Or is NoSQL destined to be a passing fancy? I doubt Tamhas thinks this, although his posts on the topic would indicate he thinks not much of it. Which is fine, although it does seem to defy the evidence we have.
I have some expertise with a non-Mongo nosql DBMS system, general experience in multiple others, and I would heed tamhas much more carefully than you have.
What has traditionally been regarded as “NoSQL” can be divided into several different classifications, Mongo falling into the category of document store. But there are 4 leading contenders (Cassandra/DataStax, a column store; Redis a key-value store; Couchbase, a document store; and Riak, which has a key-value and timeseries product but the parent company Basho has recently gone bankrupt). You also have Marklogic, which is a larger, but somewhat niche player.
Further there are nosql-like systems like search engines (Elasticsearch or Lucene/Solr) and distributed transaction logs like Confluent/Kafka. Some cases even call for graph databases like Neo4j or Titan which are more related to efficiently querying edge/vertex sets taking advantage of mathematical symmetries in these structures than any type of storage. They may be compete in some architectures, or may coexist in others.

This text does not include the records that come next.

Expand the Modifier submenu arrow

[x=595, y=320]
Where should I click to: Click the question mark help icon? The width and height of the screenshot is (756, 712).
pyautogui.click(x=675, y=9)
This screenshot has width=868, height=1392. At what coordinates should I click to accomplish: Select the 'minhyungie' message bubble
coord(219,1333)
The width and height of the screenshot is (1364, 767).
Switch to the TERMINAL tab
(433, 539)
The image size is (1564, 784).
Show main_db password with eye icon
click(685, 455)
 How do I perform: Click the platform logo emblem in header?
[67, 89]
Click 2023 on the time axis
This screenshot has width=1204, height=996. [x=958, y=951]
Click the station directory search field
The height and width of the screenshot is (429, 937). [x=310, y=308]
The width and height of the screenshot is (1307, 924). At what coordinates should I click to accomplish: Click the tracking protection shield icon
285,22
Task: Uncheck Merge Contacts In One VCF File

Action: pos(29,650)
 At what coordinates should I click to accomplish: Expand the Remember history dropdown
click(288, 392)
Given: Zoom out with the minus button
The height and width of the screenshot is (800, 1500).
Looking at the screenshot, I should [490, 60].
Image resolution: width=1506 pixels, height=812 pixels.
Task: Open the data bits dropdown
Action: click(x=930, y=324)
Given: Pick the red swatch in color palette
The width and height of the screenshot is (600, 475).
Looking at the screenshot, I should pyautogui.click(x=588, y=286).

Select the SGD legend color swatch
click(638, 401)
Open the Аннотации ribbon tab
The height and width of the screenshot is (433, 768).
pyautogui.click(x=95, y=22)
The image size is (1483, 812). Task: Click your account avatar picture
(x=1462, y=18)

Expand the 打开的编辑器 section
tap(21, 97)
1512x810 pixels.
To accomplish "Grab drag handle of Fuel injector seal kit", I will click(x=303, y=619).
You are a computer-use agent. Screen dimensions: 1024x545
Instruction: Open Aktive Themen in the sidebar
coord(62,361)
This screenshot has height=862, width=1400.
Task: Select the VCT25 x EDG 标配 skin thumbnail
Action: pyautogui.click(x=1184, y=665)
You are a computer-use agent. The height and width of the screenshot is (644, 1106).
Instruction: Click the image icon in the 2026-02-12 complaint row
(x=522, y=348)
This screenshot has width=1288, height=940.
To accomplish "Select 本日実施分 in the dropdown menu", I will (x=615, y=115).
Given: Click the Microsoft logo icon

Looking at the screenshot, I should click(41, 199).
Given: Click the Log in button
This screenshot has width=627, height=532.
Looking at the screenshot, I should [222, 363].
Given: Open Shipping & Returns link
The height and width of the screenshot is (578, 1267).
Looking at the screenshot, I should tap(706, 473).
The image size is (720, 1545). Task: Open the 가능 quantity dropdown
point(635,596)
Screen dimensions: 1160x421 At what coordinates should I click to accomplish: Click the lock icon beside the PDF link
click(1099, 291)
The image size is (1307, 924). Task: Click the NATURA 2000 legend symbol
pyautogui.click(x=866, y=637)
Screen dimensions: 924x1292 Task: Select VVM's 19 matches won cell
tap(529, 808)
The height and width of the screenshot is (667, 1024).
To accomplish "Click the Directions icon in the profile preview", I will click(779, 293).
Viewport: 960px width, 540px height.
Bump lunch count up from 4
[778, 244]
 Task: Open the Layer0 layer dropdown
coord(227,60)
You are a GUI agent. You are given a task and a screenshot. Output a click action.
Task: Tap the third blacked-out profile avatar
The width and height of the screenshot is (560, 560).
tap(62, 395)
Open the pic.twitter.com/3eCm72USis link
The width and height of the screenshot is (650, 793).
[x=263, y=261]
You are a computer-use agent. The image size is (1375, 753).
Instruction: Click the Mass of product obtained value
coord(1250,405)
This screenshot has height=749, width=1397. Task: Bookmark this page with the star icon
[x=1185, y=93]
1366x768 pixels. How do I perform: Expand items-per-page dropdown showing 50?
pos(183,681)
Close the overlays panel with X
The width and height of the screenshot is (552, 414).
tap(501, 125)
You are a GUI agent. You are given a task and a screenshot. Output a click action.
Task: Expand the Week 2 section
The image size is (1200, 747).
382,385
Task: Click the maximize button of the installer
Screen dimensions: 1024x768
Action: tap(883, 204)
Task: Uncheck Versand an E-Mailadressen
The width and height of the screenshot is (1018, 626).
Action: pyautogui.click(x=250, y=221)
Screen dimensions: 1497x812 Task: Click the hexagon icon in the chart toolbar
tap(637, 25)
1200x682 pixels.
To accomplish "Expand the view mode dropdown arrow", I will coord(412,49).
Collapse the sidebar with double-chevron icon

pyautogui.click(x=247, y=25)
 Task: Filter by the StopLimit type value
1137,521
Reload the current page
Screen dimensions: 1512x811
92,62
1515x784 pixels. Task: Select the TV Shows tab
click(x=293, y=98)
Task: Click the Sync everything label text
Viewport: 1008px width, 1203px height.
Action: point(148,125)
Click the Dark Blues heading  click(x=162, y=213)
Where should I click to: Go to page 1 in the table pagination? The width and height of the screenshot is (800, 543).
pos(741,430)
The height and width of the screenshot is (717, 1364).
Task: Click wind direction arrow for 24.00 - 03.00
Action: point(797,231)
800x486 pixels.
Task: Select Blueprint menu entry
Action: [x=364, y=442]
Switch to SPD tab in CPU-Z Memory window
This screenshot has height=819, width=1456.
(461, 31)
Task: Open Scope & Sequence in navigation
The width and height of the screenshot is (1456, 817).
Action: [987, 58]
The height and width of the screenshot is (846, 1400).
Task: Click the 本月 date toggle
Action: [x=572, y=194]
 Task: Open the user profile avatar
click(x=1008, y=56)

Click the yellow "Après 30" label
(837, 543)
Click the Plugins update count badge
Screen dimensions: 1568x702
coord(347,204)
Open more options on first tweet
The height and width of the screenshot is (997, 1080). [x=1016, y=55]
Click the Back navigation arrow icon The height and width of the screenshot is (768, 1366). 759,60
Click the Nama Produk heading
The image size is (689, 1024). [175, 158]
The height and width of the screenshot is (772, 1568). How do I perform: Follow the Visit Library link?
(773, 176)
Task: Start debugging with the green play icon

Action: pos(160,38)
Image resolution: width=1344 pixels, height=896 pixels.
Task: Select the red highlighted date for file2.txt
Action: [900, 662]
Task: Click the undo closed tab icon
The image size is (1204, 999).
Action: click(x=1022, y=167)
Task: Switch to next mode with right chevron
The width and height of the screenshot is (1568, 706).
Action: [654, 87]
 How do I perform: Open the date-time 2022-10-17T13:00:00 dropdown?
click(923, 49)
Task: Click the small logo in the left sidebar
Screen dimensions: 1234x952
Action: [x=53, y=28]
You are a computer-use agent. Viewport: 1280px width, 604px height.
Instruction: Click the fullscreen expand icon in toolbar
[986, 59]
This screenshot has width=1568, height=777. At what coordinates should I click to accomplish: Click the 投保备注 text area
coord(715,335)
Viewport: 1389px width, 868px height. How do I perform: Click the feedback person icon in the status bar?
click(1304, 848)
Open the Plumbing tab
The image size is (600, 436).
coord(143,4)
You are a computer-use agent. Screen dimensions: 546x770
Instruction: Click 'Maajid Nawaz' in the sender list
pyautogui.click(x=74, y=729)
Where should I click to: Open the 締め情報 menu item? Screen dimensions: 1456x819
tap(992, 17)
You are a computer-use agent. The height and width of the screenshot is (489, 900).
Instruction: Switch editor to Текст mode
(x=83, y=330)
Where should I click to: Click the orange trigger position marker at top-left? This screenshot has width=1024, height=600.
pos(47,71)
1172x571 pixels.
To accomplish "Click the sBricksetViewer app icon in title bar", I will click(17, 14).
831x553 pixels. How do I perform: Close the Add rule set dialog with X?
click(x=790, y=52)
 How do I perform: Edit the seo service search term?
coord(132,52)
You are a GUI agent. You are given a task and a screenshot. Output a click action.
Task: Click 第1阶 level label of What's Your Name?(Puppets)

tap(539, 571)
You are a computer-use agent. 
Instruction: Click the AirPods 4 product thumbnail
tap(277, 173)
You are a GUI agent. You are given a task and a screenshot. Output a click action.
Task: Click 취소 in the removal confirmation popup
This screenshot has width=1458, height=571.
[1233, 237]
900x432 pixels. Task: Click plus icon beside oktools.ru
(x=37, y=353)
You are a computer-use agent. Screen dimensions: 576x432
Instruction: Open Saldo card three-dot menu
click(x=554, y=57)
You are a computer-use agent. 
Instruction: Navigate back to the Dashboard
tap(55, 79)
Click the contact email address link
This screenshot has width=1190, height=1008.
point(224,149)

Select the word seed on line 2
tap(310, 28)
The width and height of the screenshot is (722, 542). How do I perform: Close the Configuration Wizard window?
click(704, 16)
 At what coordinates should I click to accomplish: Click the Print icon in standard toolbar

You should also be aware that there are constant new entrants (Scylla, RocksDB, CockroachDB, et al), some have been acquired already (Foundation to Apple), and may large tech companies have closed source internal databases (Manhattan at Twitter).
That also DBaaS platforms like Microsoft Cosmos, Google Spanner, Amazon DynamoDB, et al. that all have different technical characteristics, beyond what I will go into here, but for one example Spanner is supposed to have “solved” some distributed state synchonization problems involving GPS satellites and atomic clocks.
Finally, you can have many nosql characteristics in traditional relational systems (sharding, replication/failover, document storage and indexing) that might offset the typical operational complexity of many nosql systems. Honestly, on the low end the k-v vendors probably overlap with plain old caches that support sharding (memcached, ehcache).
All the questions about technology selection end up revolving around intended use and operation characteristics. The fundamental problem is tuning for the intrinsic tradeoffs in CAP (consistency, availability, and partition tolerance… generally speaking, databases can “choose two”). Ie you might select differently if you are writing a recommendation, fraud detection, metric collection, messaging, payment processing, or ad tracking systems. No single vendor is going to capture all the nosql tam.
Anyway, hopefully it’s clear that it is a very complicated landscape of competing, well funded companies. db-engines is something many people want to have good placement in (same as they would with Gartner) but it shouldn’t be overly relied on (also same as Gardner). MongoDB was extremely efficient in developer relations and providing an easy on-ramp, but as a result you have things like the 2017 ransomware attack based on the Shodan scans indicating 10s of thousands of unsecured MongoDB clusters because you have so many are being run in situations that are probably smaller scale and, as a result, harder to monetize. I think that manifests in their relatively high db-engines rank versus relatively low margins and revenue on the balance sheet.
Also, you should take the MDB multi-document ACID-compliance claims with a grain of salt. It is a month old announcement of a technical beta.
As a stock, their float is small. Look at the float % short vs short ratio. They have a lockup expiring. They are easy to move and will probably be volatile. The competitive landscape is tough. I would keep an eye on burn rate just as much as revenue growth. On the other side, they’re ubiquitous enough to be part of their own technology stack acronym (“MEAN”) and are undeniably popular. If I had to, I’d be net long, but certainly not 100%. I’m currently neither.